The cash flow statement reveals a volatile financial trajectory over the five-year period. Initial years demonstrate negative net income, transitioning to substantial profitability in 2023 and 2024, followed by a decrease in 2025. Operating cash flow consistently increases, though it is significantly impacted by changes in working capital. Investing activities consistently represent a cash outflow, primarily driven by marketable securities and acquisitions. Financing activities exhibit considerable fluctuation, influenced by debt issuance and repayments, as well as equity transactions.
- Operating Activities
- Net cash provided by operating activities demonstrates a strong upward trend, increasing from US$286.545 million in 2021 to US$1,050.135 million in 2025. This growth is largely attributable to increasing net income, particularly in 2023 and 2024, and substantial adjustments to reconcile net income to cash flow, including stock-based compensation and deferred contract costs. However, fluctuations in accounts receivable, deferred contract costs, and accrued expenses introduce variability. The significant increase in adjustments to reconcile net income suggests non-cash items are playing an increasingly important role in generating operating cash flow.
- Investing Activities
- Net cash used in investing activities is consistently negative, indicating ongoing investment. The primary driver is purchases of marketable securities, which represent substantial cash outflows throughout the period. Maturities of marketable securities partially offset these outflows. Cash paid for acquisitions also contributes to the negative cash flow, with a particularly large outflow in 2021. Purchases of property and equipment and capitalized software development costs represent smaller, but consistent, cash outflows.
- Financing Activities
- Net cash flow from financing activities is highly variable. 2021, 2022, and 2023 show positive cash flow, driven by proceeds from stock options and employee stock purchase plans. 2024 experiences a massive inflow due to proceeds from the issuance of convertible senior notes. However, 2025 shows a significant negative cash flow, primarily due to repayments of convertible senior notes. The settlement of capped calls and purchase of capped calls related to convertible senior notes also contribute to the volatility in this section.
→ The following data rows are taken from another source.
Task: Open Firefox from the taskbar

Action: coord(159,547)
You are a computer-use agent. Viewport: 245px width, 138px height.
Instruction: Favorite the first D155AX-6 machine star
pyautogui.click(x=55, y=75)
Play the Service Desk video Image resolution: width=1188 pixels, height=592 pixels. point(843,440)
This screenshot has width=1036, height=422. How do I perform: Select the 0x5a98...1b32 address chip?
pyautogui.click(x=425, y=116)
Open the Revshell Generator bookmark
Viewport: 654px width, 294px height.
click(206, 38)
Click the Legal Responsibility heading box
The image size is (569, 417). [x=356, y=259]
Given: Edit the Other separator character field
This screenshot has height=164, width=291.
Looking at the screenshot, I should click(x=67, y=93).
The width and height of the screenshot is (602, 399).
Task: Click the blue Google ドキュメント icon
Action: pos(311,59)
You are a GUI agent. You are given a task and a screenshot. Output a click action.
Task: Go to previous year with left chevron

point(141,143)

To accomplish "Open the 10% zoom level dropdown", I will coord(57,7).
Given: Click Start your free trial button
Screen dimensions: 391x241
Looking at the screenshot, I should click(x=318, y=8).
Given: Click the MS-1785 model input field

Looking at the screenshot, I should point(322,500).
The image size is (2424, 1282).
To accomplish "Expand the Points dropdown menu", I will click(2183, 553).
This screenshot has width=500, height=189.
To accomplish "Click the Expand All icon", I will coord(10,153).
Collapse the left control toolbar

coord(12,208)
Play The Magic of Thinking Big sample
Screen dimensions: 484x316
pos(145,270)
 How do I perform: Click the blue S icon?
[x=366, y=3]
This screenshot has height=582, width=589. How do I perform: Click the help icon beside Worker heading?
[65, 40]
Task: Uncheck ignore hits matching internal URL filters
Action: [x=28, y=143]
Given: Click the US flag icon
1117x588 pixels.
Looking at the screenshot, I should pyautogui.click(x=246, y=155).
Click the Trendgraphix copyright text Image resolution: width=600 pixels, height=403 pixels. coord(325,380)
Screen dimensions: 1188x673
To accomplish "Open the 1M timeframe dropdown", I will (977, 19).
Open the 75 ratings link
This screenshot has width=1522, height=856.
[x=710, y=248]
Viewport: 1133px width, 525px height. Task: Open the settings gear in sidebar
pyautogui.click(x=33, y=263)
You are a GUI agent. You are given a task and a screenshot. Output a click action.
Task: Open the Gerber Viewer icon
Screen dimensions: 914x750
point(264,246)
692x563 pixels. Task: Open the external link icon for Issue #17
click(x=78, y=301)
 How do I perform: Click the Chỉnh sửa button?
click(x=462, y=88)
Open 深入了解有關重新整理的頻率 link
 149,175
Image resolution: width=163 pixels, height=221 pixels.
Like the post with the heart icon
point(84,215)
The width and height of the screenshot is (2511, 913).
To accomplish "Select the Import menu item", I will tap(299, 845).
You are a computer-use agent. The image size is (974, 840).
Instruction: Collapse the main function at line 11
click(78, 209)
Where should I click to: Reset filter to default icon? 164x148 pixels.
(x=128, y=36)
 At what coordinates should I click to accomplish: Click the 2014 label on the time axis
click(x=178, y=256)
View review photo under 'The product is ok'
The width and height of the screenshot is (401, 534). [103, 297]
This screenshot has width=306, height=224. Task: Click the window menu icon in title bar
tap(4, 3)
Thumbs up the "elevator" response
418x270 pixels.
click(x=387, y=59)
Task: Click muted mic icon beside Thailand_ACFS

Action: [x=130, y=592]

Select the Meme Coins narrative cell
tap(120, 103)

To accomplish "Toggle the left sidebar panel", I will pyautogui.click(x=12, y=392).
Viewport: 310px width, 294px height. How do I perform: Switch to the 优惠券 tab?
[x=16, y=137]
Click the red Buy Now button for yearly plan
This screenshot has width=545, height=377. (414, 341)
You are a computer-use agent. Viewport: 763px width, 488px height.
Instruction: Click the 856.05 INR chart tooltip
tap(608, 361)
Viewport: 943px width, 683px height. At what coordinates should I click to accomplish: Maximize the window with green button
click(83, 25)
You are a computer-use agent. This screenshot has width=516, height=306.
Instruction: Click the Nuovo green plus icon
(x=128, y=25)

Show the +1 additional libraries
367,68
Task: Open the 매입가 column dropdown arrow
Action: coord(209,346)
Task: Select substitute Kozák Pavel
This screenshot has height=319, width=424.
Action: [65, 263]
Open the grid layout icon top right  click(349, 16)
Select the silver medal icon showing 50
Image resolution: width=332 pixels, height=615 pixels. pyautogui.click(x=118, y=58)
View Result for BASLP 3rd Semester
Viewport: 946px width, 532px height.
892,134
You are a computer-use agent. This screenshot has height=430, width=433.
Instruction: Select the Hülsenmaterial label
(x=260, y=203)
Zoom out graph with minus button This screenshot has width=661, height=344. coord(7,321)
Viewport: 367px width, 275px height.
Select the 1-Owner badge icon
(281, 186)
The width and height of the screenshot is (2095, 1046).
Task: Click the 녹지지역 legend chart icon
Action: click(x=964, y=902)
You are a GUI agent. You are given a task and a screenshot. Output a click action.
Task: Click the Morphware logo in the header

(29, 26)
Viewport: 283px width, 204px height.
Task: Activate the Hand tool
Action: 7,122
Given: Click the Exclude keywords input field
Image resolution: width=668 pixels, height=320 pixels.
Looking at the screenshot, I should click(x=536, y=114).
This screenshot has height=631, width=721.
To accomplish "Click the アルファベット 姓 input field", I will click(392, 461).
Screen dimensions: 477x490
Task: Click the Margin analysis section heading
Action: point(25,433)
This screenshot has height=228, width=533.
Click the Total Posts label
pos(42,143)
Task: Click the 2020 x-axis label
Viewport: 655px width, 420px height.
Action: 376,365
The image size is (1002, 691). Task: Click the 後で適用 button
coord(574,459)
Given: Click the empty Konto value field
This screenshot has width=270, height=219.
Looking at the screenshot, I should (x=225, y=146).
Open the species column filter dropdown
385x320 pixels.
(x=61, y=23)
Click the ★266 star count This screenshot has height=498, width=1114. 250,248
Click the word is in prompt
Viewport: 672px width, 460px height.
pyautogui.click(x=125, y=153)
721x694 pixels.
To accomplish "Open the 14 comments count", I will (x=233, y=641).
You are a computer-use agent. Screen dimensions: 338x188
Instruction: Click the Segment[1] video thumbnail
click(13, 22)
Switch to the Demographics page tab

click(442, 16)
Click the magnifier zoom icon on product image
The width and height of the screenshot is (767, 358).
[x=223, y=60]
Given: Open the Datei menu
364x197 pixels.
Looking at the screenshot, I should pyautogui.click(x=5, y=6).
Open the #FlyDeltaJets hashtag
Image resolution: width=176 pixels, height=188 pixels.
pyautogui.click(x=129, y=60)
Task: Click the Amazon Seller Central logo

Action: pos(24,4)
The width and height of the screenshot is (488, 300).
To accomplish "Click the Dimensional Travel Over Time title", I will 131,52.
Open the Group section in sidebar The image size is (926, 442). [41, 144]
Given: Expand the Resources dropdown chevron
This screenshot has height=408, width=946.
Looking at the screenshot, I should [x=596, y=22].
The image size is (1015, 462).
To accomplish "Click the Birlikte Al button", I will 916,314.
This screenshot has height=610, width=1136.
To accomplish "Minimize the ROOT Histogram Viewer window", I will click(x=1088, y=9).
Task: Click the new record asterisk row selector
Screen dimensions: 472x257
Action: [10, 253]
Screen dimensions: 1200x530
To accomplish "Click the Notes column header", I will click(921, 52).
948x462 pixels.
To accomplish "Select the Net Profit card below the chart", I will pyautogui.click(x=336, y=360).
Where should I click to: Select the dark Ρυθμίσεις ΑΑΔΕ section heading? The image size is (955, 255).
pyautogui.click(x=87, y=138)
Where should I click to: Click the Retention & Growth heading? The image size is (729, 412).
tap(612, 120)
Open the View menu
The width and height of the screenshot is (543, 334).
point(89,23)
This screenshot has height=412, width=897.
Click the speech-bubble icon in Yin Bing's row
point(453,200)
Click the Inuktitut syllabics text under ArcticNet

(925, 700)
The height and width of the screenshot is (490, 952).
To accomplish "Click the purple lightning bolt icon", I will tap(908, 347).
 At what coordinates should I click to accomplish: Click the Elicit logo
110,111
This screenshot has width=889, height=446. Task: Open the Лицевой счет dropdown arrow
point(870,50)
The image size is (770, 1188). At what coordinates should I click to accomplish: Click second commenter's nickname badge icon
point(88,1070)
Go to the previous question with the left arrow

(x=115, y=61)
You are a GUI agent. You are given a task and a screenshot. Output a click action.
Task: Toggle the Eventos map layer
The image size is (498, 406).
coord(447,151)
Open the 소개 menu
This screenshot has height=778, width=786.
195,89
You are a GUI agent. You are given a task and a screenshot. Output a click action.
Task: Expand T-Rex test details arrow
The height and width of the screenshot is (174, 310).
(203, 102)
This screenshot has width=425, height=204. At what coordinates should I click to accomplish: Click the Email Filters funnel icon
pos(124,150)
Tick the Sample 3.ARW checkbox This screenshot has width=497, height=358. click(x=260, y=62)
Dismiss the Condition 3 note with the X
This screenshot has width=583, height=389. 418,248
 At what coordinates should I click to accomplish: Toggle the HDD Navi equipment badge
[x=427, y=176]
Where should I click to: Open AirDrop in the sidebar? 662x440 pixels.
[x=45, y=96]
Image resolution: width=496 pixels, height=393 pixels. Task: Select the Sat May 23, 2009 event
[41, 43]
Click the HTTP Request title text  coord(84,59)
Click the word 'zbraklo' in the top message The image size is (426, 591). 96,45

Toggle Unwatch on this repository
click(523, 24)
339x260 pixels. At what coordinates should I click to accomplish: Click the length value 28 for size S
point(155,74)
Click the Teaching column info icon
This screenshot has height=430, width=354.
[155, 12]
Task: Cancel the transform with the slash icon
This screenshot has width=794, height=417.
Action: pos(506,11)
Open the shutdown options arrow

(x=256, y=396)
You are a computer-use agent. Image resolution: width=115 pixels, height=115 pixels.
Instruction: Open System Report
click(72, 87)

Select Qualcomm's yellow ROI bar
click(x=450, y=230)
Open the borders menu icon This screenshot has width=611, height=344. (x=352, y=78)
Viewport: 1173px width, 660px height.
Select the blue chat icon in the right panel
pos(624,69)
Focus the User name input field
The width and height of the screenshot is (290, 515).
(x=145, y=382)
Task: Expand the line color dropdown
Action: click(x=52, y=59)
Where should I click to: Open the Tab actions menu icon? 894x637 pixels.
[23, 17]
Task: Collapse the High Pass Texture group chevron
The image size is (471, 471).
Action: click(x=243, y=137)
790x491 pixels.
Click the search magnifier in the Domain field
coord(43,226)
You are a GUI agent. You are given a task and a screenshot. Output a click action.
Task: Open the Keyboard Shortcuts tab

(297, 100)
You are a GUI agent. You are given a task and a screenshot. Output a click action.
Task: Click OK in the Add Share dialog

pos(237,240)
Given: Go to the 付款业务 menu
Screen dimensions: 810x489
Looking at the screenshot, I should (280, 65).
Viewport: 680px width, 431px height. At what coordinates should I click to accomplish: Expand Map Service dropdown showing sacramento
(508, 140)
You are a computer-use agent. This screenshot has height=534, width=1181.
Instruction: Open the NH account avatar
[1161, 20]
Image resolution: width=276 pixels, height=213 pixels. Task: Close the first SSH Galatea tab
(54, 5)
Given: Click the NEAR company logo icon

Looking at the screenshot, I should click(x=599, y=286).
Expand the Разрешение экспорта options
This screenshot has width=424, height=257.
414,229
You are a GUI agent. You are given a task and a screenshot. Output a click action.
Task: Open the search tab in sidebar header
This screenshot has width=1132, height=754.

- Cash and Cash Equivalents
- Cash and cash equivalents increased significantly in 2024, largely due to the proceeds from the convertible senior notes. However, a substantial decrease is observed in 2025, coinciding with the repayment of those notes. The net increase or decrease in cash and cash equivalents mirrors the overall pattern of financing activities, demonstrating their dominant influence on the company’s cash position.
- Non-Cash Items
- Stock-based compensation consistently represents a significant non-cash expense, increasing from US$163.737 million in 2021 to US$750.671 million in 2025. Amortization of deferred contract costs also increases substantially over the period. These items contribute significantly to the difference between net income and operating cash flow. The (Accretion) amortization of (discounts) premiums on marketable securities shows a negative trend, becoming a significant outflow in later years.
Overall, the company demonstrates a growing ability to generate cash from operations, but its cash position is heavily influenced by financing decisions, particularly related to debt. The substantial investment in marketable securities and acquisitions continues to require significant cash outflow. The increasing reliance on non-cash items to bolster operating cash flow warrants further investigation.